Avec 60 dossiers transmis à la justice depuis 2018, la ville de Grigny avait pourtant fait de la lutte contre les marchands de sommeil une priorité. Tout comme le président Emmanuel Macron, qui, lors d’un passage à Marseille en juin dernier, annonçait vouloir « exproprier beaucoup plus facilement et de manière plus punitive les marchands de sommeil ». Il estimait que la loi était trop protectrice envers ces propriétaires, qui, à des fins de rentabilité, laissent leurs logements se dégrader au détriment de la santé de leurs occupants.

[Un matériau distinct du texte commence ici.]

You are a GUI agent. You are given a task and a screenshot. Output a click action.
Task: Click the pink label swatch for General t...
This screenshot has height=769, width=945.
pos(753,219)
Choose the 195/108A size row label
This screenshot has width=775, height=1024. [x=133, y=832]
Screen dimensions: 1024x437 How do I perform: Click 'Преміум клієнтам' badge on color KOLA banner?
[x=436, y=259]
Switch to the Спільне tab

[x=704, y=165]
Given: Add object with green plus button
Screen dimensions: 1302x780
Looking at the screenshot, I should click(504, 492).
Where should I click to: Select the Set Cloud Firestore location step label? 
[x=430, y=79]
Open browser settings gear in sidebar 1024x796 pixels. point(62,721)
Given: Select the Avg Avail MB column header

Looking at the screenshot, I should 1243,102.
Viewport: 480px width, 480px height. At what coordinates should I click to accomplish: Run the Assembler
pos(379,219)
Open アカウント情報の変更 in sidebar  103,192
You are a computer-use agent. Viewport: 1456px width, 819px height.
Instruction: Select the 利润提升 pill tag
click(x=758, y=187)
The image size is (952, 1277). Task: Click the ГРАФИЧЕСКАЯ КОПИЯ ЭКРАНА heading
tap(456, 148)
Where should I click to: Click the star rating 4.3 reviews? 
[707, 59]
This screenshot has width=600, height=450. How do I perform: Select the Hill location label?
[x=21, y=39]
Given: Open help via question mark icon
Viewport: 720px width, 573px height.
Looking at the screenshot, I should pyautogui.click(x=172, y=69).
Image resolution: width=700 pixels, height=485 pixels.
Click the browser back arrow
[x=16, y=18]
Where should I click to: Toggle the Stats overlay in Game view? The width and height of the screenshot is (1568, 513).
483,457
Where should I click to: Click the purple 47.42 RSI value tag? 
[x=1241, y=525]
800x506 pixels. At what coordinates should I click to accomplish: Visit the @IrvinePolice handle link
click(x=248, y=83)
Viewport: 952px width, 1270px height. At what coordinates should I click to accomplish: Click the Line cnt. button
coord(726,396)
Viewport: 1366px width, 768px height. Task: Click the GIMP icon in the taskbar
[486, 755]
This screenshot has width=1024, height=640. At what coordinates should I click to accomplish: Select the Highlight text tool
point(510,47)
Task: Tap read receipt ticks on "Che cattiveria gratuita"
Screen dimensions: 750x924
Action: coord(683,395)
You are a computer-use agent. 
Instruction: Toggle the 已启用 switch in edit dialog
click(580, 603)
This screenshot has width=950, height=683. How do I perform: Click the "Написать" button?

Pourtant, l’habitat indigne ne saurait être résolu par de seules mesures répressives, puisqu’il prend source de la pénurie de logements abordables. « Les ménages qui n’ont pas le statut ou le temps d’accéder à un logement social, et qui n’ont pas non plus les moyens du parc privé, sont obligés de se tourner vers ce marché refuge qu’on appelle l’habitat indigne », explique Anne-Claire Davy, sociologue et spécialiste des questions d’habitat et de mode de vie à l’Institut Paris Région.

« L’habitat insalubre n’est pas seulement un stock dont il faudrait venir à bout, mais bel et bien le produit des dysfonctionnements du marché du logement », poursuit-elle.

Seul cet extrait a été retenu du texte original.